Supplied material:
▶
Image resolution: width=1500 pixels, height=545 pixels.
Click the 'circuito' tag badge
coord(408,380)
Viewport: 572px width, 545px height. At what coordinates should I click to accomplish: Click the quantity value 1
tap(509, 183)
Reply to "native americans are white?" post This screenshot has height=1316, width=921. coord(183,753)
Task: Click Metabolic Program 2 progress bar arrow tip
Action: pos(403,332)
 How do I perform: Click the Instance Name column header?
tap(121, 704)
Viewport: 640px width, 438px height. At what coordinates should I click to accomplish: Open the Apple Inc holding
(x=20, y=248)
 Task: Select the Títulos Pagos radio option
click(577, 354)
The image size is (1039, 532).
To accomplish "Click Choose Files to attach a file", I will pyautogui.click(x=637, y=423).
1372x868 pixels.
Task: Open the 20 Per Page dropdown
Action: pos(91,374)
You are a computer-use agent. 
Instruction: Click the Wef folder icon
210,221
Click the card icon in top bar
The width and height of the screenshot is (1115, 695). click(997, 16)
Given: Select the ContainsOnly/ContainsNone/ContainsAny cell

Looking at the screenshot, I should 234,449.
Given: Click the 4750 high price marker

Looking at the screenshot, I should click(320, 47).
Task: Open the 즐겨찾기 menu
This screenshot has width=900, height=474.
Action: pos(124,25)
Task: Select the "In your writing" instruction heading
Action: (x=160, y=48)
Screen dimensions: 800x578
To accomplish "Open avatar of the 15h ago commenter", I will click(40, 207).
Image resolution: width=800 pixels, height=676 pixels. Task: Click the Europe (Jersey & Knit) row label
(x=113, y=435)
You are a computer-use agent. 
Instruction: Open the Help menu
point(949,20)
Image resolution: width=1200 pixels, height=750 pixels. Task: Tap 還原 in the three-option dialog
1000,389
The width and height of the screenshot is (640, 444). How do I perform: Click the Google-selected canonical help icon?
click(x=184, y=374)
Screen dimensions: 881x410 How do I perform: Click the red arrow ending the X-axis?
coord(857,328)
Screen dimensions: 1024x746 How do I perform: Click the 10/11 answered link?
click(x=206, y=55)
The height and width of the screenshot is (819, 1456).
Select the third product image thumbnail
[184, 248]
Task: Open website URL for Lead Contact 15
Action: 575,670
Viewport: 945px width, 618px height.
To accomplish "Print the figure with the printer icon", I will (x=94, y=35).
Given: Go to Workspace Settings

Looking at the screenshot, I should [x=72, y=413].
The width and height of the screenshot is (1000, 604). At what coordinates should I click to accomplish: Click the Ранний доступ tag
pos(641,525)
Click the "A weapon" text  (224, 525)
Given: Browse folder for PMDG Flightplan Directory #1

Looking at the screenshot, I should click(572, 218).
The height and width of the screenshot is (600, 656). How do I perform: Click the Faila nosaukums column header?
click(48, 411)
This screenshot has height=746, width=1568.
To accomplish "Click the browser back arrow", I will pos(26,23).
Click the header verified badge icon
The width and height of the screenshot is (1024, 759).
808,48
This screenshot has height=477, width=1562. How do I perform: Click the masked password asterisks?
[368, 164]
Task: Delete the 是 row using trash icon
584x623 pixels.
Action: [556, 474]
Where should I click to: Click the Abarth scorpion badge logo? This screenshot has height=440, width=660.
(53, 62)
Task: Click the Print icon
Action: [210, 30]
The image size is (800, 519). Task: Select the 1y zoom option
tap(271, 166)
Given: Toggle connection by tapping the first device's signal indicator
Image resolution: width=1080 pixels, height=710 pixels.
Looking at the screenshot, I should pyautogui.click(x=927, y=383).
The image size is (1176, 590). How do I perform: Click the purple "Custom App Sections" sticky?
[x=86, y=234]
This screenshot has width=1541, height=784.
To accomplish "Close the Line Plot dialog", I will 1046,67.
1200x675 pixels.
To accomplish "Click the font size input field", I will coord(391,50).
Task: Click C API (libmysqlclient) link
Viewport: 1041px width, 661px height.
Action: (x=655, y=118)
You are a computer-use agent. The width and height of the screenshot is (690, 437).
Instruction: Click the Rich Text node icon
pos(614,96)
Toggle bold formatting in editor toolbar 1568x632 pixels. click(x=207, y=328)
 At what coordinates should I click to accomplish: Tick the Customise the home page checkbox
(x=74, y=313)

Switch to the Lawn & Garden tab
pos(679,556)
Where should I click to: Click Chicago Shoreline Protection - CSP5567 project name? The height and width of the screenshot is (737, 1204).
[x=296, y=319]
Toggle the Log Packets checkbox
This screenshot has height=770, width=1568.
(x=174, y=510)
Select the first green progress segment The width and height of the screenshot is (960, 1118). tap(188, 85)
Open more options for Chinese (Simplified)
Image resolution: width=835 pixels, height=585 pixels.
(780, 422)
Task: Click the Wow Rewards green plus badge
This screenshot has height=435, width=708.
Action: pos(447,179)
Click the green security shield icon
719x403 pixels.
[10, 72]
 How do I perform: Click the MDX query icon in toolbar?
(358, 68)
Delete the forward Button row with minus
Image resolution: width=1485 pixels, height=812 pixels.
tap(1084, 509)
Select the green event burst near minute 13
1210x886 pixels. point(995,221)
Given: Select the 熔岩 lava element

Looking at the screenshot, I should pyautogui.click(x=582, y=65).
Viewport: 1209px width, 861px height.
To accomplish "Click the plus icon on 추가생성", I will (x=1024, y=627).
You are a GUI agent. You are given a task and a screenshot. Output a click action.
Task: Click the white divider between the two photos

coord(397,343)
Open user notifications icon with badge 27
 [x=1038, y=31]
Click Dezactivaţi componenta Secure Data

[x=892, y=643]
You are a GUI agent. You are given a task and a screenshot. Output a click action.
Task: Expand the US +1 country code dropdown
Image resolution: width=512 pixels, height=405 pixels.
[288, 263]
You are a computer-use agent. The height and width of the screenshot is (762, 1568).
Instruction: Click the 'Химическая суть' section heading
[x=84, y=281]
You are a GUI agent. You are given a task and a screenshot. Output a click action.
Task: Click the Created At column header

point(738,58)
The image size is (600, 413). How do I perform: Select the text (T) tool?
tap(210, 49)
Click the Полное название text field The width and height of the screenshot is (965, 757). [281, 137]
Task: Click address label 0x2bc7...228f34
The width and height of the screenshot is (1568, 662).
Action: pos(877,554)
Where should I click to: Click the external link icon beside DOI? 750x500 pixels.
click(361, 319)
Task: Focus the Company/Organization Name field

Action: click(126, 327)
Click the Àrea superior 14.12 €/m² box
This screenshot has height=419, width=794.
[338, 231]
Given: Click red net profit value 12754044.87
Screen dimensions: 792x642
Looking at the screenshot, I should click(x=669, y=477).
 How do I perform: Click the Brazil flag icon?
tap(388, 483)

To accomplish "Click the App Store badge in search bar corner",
◀
What to work on: Across the records above, show each line containing the word "computer".

Task result:
You are a computer-use agent. 
You are a computer-use agent. 
You are a computer-use agent. The width and height of the screenshot is (690, 437).
You are a computer-use agent. The height and width of the screenshot is (762, 1568).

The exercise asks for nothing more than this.